Bottom-up construction of chiral metal-peptide assemblies from metal cluster motifs

The exploration of artificial metal-peptide assemblies (MPAs) is one of the most exciting fields because of their great potential for simulating the dynamics and functionality of natural proteins. However, unfavorable enthalpy changes make forming discrete complexes with large and adaptable cavities from flexible peptide ligands challenging. Here, we present a strategy integrating metal-cluster building blocks and peptides to create chiral metal-peptide assemblies and get a family of enantiopure [R-/S-Ni₃L₂]_n (n = 2, 3, 6) MPAs, including the R-/S-Ni₆L₄ capsule, the S-Ni₉L₆ trigonal prism, and the R-/S-Ni₁₈L₁₂ octahedron cage.
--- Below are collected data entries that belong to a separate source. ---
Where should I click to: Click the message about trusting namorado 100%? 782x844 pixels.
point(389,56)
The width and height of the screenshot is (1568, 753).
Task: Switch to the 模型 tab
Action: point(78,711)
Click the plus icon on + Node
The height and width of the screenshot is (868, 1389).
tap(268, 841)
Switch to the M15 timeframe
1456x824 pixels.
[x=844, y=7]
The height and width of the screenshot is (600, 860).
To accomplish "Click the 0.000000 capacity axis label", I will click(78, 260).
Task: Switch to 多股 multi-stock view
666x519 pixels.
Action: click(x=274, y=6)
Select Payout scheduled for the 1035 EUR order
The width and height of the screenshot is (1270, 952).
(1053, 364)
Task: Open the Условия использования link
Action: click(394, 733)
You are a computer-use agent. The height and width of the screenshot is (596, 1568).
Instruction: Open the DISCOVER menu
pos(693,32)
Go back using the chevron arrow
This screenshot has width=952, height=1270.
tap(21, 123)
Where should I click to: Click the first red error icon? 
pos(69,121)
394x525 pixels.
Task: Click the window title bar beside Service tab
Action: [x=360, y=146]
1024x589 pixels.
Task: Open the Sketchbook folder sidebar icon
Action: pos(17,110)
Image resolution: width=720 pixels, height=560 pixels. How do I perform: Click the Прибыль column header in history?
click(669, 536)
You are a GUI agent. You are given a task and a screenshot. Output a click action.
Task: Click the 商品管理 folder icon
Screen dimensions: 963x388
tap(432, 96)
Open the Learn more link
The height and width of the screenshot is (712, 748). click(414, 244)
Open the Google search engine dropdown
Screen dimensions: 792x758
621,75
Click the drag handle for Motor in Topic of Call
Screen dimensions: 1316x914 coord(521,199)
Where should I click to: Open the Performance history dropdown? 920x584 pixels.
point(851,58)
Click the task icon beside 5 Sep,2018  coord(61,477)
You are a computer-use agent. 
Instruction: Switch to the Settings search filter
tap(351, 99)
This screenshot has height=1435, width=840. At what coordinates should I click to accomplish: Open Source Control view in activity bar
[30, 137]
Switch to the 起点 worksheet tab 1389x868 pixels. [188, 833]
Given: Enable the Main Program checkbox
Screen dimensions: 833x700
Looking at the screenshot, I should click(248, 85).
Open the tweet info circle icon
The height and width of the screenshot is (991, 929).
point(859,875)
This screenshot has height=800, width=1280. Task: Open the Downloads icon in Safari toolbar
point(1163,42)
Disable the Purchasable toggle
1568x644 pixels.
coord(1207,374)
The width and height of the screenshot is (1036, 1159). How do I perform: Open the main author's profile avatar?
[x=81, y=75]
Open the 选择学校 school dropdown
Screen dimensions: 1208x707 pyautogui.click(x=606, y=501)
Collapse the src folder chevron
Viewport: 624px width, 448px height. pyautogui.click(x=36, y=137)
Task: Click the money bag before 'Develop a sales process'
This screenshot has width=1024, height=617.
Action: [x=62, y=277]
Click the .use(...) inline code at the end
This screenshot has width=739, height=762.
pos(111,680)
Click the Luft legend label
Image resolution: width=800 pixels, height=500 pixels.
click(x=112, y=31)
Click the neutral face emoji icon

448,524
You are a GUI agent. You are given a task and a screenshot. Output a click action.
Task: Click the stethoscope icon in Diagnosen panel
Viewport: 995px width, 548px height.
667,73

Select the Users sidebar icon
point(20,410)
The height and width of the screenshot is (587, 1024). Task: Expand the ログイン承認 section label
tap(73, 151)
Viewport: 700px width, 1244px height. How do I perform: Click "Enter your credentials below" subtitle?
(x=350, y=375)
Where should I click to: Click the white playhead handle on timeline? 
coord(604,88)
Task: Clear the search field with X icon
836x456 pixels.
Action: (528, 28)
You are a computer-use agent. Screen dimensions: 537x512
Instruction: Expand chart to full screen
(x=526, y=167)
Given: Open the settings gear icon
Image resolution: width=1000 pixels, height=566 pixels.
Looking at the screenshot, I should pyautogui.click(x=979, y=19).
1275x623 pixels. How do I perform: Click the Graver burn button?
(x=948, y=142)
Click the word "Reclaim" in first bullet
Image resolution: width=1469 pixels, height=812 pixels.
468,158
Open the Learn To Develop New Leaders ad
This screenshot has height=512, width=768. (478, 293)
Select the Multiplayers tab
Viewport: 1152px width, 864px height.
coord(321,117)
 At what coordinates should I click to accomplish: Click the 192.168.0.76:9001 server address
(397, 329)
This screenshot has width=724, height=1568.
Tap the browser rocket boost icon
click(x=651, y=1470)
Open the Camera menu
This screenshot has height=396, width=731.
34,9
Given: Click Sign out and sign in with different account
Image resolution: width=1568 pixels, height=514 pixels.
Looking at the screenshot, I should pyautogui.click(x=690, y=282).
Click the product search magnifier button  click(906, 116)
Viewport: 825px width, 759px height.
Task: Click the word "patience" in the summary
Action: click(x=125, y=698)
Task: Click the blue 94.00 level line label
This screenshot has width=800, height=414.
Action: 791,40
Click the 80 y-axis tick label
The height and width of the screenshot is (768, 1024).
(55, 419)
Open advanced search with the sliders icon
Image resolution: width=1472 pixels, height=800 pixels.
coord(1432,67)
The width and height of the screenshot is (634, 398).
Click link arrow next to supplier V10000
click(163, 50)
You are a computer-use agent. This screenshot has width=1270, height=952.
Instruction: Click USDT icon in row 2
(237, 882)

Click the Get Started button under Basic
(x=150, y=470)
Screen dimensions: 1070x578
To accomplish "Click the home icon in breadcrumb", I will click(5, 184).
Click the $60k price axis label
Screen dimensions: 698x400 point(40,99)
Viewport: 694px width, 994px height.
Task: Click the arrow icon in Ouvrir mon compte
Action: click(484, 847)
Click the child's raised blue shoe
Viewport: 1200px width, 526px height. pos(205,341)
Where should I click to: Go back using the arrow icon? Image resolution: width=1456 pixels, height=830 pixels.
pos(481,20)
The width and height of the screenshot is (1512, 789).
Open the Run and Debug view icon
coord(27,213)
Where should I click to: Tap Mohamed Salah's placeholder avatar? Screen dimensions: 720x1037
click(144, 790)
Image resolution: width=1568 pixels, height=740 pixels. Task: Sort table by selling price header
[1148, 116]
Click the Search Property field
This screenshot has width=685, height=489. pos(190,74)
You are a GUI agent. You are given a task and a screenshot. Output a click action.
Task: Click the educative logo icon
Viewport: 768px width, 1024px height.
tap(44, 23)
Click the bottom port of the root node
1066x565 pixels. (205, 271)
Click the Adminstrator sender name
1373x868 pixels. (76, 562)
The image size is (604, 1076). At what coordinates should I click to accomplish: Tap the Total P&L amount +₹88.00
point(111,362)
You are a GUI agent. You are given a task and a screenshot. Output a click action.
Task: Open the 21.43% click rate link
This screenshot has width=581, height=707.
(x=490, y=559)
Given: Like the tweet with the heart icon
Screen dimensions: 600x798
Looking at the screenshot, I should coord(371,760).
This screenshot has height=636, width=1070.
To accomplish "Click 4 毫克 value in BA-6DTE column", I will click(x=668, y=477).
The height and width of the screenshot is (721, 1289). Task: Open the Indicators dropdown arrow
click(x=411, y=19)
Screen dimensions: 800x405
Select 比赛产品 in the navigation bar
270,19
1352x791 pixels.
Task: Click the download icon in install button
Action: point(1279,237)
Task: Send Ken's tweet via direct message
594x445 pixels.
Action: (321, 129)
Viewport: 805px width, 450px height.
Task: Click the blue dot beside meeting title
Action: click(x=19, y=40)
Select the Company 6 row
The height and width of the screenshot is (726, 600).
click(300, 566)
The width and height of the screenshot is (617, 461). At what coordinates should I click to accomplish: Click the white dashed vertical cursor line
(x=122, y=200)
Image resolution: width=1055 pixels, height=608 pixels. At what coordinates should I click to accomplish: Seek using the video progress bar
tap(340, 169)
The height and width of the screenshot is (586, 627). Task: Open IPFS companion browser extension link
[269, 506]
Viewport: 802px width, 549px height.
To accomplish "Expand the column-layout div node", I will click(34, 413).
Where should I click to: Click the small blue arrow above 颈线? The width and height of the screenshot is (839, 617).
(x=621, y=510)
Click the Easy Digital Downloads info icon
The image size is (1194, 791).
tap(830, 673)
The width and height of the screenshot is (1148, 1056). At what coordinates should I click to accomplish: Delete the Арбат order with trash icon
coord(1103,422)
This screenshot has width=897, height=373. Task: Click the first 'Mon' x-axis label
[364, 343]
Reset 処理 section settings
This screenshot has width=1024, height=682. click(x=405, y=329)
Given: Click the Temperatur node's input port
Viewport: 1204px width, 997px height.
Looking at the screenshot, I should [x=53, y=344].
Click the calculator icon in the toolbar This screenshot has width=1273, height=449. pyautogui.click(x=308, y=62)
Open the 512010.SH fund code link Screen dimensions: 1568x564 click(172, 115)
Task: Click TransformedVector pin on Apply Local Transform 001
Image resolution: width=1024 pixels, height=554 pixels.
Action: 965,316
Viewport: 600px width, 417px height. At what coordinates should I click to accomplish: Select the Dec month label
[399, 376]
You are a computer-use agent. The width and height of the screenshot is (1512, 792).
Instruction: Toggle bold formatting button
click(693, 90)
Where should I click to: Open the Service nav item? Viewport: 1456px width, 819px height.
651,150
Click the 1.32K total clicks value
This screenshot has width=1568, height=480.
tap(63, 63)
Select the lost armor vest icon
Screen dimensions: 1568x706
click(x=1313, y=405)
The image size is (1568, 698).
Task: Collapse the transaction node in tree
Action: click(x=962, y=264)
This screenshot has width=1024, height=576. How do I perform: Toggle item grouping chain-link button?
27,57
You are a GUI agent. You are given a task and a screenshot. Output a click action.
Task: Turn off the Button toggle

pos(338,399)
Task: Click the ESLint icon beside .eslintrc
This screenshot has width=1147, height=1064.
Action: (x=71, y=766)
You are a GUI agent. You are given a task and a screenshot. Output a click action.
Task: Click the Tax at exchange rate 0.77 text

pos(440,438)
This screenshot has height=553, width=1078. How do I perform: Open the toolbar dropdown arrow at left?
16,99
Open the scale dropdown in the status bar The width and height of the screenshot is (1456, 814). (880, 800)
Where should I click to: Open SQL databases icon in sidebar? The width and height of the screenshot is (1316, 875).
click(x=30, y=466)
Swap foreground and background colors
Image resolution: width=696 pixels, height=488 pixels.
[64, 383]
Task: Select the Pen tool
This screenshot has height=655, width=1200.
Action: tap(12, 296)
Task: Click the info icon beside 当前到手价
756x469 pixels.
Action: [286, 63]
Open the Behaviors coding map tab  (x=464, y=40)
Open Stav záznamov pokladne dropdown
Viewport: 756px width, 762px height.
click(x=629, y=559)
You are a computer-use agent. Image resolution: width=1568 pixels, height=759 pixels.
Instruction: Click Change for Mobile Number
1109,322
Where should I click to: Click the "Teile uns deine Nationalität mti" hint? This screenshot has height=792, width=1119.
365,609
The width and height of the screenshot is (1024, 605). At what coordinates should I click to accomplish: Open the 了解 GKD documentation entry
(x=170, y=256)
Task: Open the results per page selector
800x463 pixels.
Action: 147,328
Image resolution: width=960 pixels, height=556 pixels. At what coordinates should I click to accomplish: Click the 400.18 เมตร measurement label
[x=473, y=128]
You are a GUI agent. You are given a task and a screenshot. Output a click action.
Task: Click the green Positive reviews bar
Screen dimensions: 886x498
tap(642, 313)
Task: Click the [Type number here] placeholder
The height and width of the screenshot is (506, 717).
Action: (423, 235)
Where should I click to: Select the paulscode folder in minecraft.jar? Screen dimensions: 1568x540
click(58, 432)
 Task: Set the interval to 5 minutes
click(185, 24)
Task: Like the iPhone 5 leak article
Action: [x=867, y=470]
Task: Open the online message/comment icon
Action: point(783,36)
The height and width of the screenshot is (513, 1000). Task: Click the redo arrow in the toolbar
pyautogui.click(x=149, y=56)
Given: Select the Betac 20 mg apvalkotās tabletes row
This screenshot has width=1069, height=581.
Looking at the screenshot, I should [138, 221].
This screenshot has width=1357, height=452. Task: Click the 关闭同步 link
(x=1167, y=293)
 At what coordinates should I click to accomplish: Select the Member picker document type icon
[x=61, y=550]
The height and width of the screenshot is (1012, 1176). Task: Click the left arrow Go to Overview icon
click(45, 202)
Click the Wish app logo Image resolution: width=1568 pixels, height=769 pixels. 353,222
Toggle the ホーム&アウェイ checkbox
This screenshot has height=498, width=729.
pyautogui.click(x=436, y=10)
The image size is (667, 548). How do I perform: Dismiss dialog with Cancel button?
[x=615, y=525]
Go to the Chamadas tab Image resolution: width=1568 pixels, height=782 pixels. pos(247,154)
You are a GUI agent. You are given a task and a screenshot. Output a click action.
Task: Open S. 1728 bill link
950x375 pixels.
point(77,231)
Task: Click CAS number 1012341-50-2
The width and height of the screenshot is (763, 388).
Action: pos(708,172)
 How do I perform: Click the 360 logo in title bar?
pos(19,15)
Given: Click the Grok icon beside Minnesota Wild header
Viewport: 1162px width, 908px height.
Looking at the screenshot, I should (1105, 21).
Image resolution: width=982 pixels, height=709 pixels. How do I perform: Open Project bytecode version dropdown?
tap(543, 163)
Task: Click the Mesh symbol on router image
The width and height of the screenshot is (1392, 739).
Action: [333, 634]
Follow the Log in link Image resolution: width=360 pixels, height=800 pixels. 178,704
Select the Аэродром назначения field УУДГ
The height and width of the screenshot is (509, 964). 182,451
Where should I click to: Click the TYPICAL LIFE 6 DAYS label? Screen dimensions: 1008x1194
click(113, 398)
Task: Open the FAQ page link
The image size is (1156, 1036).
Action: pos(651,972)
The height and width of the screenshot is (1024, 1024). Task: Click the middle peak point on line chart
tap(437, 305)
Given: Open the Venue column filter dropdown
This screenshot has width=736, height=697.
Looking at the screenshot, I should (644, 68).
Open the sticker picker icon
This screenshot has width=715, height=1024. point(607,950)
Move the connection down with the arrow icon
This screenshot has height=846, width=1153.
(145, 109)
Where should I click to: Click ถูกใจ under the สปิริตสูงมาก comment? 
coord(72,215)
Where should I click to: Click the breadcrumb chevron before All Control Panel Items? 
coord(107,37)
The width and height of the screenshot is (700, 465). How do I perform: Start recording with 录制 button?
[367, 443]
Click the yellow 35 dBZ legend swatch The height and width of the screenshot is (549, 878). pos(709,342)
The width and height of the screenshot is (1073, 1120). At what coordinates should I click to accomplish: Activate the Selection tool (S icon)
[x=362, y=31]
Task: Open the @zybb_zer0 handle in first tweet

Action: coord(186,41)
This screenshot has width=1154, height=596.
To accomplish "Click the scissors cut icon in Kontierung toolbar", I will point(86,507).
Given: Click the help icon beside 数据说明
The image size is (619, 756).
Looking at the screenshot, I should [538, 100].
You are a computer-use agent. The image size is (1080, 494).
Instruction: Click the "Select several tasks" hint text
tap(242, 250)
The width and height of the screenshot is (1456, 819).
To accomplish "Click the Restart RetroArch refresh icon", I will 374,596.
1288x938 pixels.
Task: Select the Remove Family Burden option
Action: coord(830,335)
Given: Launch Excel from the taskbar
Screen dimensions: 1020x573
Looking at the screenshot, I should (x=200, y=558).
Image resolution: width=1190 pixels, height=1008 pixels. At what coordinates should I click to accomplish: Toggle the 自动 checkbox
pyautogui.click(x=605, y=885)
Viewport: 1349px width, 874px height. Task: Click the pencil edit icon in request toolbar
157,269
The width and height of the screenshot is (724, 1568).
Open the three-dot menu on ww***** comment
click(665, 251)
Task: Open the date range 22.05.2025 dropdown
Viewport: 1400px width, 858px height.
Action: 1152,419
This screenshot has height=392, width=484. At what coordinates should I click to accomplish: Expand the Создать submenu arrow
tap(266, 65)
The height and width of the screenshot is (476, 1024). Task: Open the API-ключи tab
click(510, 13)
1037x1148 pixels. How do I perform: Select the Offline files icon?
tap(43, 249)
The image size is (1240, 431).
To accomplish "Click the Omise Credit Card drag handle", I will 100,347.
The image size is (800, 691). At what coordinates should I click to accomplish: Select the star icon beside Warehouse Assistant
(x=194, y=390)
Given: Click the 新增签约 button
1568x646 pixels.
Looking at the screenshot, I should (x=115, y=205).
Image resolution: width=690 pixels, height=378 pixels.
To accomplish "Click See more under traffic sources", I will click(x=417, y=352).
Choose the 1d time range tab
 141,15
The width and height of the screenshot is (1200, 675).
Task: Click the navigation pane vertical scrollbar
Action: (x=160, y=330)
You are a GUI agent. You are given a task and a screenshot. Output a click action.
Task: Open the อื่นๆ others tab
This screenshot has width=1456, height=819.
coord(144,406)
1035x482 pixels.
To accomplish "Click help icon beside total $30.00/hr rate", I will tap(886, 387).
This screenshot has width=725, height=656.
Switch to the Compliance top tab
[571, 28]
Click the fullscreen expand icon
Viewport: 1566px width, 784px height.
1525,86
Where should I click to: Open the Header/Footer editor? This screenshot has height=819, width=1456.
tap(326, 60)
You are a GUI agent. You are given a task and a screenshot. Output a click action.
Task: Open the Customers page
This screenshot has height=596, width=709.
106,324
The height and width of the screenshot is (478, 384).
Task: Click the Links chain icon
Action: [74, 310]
X-ray crystallography shows MPA formation reactions are highly solvent-condition-dependent, resulting in significant changes in ligand conformation and discrete cavity sizes. Moreover, we demonstrate that a structure transformation from Ni₁₈L₁₂ to Ni₉L₆ in the presence of benzopyrone molecules depends on the peptide conformational selection in crystallization. This work reveals that a metal-cluster building block approach enables facile bottom-up construction of artificial metal-peptide assemblies.